Solve the equation by any method. \[ 7 x^{2}+24 x+20=0 \]

To solve the quadratic equation \( 7x^2 + 24x + 20 = 0 \), we can use the quadratic formula: \[ x = \frac{-b \pm \sqrt{b^2 - 4ac}}{2a} \] Here, \( a = 7 \), \( b = 24 \), and \( c = 20 \). Let's calculate the discriminant \( b^2 - 4ac \): \[ b^2 = 24^2 = 576 \] \[ 4ac = 4 \cdot 7 \cdot 20 = 560 \] \[ b^2 - 4ac = 576 - 560 = 16 \] Since the discriminant is positive, there are two distinct real roots.
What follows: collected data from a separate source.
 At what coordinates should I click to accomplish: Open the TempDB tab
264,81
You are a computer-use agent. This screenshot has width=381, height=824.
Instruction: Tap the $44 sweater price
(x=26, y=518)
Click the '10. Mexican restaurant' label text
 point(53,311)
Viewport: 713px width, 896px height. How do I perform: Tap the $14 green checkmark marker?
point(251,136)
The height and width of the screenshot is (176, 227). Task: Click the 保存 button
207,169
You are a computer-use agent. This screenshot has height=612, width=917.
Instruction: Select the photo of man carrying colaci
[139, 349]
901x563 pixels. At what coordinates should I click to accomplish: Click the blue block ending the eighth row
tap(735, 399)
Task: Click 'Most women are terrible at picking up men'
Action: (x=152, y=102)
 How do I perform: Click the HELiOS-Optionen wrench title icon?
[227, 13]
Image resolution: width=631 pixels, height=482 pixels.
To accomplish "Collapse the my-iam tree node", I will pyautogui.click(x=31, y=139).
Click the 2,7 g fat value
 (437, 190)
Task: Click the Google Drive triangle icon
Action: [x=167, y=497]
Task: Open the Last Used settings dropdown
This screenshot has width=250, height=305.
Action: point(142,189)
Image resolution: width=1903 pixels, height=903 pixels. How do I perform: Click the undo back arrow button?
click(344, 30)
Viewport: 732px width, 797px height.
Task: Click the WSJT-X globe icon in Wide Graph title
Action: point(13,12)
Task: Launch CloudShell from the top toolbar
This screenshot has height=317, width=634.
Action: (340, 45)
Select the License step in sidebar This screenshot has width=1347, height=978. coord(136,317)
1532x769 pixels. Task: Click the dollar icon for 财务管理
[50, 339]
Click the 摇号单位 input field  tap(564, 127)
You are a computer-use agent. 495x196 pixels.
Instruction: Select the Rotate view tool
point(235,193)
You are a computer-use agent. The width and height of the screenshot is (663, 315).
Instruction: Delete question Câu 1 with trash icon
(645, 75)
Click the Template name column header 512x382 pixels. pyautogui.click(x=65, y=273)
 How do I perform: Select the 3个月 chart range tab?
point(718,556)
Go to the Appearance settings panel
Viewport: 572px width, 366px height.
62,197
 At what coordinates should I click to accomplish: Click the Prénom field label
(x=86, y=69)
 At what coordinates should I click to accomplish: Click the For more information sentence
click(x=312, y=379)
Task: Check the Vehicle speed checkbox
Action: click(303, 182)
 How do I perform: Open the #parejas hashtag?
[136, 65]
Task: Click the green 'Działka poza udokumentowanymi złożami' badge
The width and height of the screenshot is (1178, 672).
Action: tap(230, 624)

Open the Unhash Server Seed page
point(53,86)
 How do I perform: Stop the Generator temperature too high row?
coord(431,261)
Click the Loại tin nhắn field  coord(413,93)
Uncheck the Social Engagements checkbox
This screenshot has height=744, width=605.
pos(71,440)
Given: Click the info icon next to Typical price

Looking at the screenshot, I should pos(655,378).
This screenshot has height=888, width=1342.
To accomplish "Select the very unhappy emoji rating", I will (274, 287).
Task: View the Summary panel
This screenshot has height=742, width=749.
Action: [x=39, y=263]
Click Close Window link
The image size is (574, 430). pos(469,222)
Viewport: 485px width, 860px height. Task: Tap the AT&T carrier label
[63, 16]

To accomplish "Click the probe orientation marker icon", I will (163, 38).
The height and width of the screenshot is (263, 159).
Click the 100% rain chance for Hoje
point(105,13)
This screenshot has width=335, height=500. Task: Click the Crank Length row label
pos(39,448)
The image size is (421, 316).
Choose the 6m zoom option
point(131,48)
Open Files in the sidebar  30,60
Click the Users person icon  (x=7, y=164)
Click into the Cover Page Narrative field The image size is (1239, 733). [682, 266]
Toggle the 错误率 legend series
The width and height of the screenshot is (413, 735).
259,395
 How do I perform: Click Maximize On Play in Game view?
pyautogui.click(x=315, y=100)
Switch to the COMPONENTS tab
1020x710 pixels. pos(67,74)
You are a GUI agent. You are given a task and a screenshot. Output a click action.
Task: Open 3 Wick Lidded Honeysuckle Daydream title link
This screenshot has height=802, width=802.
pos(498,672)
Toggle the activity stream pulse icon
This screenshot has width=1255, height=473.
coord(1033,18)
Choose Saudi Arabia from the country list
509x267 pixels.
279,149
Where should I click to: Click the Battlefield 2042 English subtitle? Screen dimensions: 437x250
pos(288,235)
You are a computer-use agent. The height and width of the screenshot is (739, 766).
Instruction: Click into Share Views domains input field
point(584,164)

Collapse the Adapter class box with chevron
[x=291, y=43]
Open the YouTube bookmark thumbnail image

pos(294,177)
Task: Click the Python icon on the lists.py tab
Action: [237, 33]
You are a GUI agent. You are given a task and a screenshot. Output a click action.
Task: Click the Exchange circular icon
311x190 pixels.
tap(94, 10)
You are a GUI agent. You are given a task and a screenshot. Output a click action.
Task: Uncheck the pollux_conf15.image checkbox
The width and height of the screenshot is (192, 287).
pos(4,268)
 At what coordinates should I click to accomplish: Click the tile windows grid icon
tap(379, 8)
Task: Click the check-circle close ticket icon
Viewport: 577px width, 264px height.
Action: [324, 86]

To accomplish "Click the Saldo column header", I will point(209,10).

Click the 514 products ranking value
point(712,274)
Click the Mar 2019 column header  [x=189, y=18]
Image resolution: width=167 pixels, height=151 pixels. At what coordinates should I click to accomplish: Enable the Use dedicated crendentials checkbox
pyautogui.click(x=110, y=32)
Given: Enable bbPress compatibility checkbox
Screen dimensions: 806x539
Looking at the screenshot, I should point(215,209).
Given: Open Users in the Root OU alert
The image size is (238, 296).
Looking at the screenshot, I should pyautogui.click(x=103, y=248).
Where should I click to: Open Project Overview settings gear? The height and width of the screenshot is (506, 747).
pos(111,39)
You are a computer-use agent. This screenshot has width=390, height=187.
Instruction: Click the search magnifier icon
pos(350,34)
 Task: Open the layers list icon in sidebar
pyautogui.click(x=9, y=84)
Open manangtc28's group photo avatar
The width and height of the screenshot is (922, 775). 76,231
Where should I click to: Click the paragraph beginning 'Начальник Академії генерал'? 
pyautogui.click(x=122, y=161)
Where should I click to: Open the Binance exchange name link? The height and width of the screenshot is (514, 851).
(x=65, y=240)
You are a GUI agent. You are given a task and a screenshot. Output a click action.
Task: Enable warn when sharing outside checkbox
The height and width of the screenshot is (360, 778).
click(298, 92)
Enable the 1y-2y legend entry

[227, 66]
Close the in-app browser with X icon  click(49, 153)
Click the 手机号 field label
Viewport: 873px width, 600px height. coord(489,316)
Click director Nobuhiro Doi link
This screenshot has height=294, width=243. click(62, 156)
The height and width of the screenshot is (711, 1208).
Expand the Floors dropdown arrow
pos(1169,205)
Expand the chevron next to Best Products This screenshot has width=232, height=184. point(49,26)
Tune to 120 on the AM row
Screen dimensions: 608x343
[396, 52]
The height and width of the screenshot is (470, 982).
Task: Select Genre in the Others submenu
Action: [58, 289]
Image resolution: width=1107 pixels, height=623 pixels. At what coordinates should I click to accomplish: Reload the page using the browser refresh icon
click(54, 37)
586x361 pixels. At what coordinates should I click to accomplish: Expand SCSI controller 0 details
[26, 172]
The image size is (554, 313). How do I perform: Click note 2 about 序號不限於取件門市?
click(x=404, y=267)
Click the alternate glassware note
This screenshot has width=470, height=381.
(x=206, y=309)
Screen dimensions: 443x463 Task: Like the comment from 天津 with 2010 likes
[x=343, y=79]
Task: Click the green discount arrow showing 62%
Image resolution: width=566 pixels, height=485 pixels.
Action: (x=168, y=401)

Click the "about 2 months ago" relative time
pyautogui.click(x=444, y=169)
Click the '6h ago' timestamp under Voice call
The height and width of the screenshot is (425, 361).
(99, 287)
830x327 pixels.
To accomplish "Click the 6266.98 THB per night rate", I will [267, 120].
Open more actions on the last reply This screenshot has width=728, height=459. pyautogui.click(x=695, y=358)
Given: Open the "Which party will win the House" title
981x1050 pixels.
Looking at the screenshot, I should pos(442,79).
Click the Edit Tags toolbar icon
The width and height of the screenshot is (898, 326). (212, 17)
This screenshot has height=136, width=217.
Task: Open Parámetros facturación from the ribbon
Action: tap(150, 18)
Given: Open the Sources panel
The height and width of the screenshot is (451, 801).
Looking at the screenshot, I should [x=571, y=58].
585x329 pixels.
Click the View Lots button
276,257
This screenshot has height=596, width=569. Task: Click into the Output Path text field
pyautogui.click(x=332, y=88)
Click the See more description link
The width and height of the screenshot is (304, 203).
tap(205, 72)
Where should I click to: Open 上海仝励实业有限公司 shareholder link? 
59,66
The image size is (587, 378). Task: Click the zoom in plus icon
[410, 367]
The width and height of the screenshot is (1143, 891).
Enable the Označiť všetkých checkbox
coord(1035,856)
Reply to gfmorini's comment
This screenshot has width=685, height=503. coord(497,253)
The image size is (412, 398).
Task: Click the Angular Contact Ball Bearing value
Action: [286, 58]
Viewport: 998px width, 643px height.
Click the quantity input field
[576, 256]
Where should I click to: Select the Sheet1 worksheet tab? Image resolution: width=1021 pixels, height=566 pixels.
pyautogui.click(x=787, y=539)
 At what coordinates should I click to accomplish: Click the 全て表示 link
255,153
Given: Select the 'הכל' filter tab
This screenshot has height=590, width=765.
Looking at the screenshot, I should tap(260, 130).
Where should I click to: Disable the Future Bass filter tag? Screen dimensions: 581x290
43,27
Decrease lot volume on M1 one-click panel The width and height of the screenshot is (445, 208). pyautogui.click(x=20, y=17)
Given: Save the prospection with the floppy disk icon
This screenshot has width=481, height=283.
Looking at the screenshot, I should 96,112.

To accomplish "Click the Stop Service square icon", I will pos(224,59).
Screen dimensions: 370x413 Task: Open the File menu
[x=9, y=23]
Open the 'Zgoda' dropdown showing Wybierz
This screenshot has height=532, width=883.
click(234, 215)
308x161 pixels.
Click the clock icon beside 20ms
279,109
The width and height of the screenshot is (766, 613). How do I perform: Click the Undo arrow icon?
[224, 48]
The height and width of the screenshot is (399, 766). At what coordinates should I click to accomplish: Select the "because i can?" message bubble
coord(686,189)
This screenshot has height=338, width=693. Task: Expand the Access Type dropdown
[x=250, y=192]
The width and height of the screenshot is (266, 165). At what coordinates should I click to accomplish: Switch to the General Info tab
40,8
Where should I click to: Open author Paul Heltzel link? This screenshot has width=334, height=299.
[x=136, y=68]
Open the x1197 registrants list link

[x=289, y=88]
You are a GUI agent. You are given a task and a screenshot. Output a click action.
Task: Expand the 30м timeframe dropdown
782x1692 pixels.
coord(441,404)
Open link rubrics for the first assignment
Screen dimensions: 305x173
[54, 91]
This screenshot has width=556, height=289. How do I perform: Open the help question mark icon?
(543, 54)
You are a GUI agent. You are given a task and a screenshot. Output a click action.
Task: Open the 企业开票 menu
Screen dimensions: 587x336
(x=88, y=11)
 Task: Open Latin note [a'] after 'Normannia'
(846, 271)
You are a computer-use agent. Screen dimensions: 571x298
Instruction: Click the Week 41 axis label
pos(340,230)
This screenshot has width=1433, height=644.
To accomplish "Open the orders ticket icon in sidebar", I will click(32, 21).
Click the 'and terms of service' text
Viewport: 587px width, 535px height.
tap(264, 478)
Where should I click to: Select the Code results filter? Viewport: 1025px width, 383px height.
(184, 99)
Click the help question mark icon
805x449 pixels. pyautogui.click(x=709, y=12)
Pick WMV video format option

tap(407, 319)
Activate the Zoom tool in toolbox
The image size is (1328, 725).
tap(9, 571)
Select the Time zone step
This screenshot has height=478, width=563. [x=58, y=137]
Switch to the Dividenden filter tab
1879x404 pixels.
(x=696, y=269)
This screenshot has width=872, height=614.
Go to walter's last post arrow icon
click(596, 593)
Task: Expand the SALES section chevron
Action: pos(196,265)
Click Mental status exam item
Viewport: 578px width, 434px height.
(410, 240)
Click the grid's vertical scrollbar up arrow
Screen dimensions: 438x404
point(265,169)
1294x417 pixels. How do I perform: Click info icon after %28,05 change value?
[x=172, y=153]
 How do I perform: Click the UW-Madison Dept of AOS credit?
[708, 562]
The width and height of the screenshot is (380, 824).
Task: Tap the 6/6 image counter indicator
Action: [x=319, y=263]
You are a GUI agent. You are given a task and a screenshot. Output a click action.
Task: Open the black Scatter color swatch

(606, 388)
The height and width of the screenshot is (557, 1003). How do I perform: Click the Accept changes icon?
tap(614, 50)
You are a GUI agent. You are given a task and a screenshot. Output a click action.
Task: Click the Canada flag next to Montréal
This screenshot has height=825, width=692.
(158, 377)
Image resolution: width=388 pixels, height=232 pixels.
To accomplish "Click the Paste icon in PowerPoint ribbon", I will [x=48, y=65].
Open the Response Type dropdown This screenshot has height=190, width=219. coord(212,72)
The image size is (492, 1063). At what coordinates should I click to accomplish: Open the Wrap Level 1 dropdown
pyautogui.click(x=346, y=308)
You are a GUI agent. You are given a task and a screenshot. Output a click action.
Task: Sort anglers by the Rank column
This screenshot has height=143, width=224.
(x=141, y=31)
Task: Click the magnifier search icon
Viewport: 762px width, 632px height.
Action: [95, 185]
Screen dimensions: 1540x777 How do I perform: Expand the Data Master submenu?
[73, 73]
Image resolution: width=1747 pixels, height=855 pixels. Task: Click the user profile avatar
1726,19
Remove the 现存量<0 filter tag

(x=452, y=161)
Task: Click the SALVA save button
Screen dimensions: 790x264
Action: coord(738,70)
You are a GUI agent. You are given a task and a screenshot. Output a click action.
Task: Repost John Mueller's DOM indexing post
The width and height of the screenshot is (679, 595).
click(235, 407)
Now substituting into the quadratic formula: \[ x = \frac{-24 \pm \sqrt{16}}{2 \cdot 7} \] \[ x = \frac{-24 \pm 4}{14} \] Calculating the two possible values for \( x \): 1. \( x = \frac{-24 + 4}{14} = \frac{-20}{14} = -\frac{10}{7} \) 2. \( x = \frac{-24 - 4}{14} = \frac{-28}{14} = -2 \) Thus, the solutions to the equation are: \[ x = -\frac{10}{7} \quad \text{and} \quad x = -2 \]